Calls for full EIS for Minnamurra Boardwalk

The Friends of the Minnamurra River (FOMR), a group opposed to the overwater section of the proposed Minnamurra Boardwalk, are concerned that Stage 1 of the project proposes cutting down at least 66 trees.

Stage 1 of the Boardwalk involves a 980 metre long and 2.5 metre wide shared path along Riverside Drive, linking the Minnamurra River Bridge in the north to a viewing platform near Federal St in the south.

In its submission to Council on Cardno’s Review of Environmental Factors (REF) documents for Stage 1, the Friends of the Minnamurra River (FOMR) said it is essential that a full Environmental Impact Statement (EIS) is undertaken to examine the threat the 1.6km long boardwalk/cycleway project poses to the Minnamurra River estuary.

“Once people find out about the mass destruction planned for this beautiful and natural area to make way for a path that Council is promoting as a tourist attraction, we feel certain that they will demand at least an EIS,” says the Chair of FOMR, Will Chyra.

“And if the EIS shows that the boardwalk/cycleway proposal is going to be environmentally damaging in any way to one of the Kiama Municipality’s last remaining largely untouched natural assets, then the design and route of the boardwalk/cycleway will have to be modified accordingly.

“I also find it inconceivable that the NSW Government, with its array of legislation to protect ecological treasures such as the Minnamurra River estuary and wetlands, will allow theboardwalk project to proceed, as proposed, if the project will destroy or harm – as it is apparently going to – the estuary’s naturalness and vegetation, mangroves, seagrasses, saltmarshes and fish and wildlife habitats.”
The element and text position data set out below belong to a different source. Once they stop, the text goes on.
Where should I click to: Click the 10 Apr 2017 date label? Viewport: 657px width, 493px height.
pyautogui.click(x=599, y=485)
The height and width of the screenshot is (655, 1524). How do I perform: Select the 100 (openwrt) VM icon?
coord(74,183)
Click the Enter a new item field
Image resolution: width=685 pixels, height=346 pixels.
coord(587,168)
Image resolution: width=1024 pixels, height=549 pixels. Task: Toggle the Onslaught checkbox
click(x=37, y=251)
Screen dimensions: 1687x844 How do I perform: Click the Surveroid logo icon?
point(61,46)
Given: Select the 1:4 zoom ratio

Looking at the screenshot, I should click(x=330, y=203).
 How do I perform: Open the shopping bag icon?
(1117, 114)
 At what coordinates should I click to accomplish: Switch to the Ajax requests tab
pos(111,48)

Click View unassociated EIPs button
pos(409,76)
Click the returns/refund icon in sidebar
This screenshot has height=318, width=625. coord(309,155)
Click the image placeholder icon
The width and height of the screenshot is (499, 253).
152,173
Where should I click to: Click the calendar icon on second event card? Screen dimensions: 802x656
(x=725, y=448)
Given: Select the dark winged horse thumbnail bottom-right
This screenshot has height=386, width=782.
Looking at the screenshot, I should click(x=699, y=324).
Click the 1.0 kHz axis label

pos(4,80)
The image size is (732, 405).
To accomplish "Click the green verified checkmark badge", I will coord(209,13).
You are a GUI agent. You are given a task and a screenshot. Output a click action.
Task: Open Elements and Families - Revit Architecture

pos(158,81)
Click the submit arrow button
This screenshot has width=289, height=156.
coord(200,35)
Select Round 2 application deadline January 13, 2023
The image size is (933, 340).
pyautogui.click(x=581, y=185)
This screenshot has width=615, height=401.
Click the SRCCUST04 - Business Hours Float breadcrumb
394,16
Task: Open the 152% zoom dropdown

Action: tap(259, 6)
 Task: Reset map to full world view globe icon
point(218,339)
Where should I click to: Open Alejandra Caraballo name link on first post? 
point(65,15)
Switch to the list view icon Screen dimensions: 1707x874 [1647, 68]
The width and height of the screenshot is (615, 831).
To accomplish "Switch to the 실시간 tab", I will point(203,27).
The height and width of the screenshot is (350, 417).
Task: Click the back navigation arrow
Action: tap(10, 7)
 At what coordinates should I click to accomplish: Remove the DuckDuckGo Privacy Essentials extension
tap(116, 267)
FOMR believes the splitting of the REF into two parts is an attempt to avoid a full environmental assessment.

“The NSW Government guidelines for preparing a REF specifically warn against ‘project splitting’ because it obscures identifying the full environmental effects and impacts of a project from the community,” says Mr Chyra.

He believes Council is working to have the project approved before 3 April, when a full EIS would be required by the new Coastal State Environment Protection Policy.

Amongst other things, Mr Chyra is also critical of the REF being conducted via a desktop study and a one day field survey to evaluate the environmental impacts of the Boardwalk.